Listing on locating words and elements
►
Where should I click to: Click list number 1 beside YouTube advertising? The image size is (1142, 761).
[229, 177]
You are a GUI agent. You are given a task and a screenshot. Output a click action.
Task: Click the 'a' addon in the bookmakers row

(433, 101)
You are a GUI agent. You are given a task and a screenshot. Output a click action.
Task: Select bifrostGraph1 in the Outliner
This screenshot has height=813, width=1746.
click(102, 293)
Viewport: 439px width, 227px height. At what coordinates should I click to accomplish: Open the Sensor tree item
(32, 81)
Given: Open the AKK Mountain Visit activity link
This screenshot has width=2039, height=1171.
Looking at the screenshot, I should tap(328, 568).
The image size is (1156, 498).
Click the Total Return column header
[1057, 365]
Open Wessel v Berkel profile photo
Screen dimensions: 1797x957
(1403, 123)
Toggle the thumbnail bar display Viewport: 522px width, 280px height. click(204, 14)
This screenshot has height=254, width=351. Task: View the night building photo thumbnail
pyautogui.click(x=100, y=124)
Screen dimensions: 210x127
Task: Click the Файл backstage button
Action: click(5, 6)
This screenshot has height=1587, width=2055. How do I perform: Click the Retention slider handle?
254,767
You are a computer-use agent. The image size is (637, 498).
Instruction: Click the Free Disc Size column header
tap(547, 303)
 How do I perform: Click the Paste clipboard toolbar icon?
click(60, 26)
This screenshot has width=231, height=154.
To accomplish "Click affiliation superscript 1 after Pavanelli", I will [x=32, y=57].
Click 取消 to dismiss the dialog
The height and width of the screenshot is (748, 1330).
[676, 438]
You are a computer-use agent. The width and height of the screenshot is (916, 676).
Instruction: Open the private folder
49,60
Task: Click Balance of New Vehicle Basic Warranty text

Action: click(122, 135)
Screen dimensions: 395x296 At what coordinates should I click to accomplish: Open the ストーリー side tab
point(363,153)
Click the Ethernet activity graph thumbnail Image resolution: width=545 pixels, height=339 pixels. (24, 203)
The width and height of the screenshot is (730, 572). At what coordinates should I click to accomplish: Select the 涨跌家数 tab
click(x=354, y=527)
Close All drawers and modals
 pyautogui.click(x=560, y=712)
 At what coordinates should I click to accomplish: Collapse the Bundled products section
◄
--- Required work ---
Rewrite the stretch of the listing from the line containing "Viewport: 439px width, 227px" through the line containing "Looking at the" as a numbered list. Leave out any blank lines.

--- Completed task ---
1. Viewport: 439px width, 227px height. At what coordinates should I click to accomplish: Open the Sensor tree item
2. (32, 81)
3. Given: Open the AKK Mountain Visit activity link
4. This screenshot has width=2039, height=1171.
5. Looking at the screenshot, I should tap(328, 568).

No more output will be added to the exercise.